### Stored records
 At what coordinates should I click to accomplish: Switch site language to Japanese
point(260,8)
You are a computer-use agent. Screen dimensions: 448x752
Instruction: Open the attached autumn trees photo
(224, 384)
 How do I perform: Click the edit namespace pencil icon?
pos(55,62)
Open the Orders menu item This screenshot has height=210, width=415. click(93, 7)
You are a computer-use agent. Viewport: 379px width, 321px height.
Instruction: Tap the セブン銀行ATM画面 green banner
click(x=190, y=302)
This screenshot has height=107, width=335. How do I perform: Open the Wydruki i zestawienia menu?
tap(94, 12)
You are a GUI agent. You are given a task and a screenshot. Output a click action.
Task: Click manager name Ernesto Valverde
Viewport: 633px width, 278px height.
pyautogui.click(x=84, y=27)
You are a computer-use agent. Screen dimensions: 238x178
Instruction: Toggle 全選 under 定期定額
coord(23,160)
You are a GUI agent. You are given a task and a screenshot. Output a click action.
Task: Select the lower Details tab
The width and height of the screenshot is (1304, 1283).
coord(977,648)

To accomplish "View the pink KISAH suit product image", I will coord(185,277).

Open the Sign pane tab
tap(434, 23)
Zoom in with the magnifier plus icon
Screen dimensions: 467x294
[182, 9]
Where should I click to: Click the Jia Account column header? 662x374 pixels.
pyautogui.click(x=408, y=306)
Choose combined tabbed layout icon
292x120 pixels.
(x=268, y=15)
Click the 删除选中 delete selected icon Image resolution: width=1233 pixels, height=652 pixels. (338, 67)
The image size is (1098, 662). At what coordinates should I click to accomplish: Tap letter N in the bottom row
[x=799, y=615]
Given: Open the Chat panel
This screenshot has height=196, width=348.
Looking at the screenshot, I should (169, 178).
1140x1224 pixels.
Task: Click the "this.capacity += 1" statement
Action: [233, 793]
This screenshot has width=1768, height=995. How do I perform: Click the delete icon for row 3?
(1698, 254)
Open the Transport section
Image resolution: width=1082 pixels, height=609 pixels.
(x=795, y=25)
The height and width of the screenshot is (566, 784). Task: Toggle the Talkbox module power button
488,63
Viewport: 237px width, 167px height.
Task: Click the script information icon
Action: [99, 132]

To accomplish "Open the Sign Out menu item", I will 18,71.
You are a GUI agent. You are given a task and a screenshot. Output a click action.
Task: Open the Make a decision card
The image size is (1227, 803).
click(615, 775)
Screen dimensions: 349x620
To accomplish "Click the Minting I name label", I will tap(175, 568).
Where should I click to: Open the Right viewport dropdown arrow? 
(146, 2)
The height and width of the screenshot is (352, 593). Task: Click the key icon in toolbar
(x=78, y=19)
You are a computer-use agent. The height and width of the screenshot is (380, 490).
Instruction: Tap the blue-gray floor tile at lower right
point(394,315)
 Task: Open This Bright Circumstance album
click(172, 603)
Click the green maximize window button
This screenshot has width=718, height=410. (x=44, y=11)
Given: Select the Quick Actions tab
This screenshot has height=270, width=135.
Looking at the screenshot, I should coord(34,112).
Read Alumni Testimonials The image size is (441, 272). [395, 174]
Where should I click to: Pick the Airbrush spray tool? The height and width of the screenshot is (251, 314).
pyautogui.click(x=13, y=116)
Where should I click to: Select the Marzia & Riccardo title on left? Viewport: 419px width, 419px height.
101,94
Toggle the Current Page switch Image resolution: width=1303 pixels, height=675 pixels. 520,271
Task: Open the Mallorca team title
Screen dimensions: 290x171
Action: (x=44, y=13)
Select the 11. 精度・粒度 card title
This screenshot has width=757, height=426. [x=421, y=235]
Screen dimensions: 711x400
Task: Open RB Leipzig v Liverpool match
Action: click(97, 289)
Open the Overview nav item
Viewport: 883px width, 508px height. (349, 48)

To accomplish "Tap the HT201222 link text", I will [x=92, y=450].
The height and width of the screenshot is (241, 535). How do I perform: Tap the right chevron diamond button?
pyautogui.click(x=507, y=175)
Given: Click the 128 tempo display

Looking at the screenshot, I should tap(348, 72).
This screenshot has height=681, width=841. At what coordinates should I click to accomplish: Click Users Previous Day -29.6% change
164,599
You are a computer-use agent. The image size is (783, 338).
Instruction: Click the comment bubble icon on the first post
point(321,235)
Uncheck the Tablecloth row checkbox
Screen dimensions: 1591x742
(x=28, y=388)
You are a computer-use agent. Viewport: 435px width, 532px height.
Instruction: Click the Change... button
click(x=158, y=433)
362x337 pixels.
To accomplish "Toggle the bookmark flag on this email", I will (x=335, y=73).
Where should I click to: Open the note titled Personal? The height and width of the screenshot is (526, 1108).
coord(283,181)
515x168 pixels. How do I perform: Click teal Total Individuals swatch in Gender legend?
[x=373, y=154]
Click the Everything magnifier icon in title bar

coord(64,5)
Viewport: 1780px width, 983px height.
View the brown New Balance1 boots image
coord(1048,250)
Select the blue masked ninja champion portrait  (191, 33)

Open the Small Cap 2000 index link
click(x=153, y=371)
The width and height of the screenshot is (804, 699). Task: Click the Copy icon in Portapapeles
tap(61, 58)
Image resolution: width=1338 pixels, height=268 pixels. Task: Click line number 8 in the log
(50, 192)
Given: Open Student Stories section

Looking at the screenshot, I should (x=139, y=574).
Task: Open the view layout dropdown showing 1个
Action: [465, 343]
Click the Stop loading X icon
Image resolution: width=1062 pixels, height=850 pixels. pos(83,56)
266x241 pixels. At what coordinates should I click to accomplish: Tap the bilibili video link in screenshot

### Task
Each line above holding the word "will" counts; reply with how many there are, only the number.

### Response area
5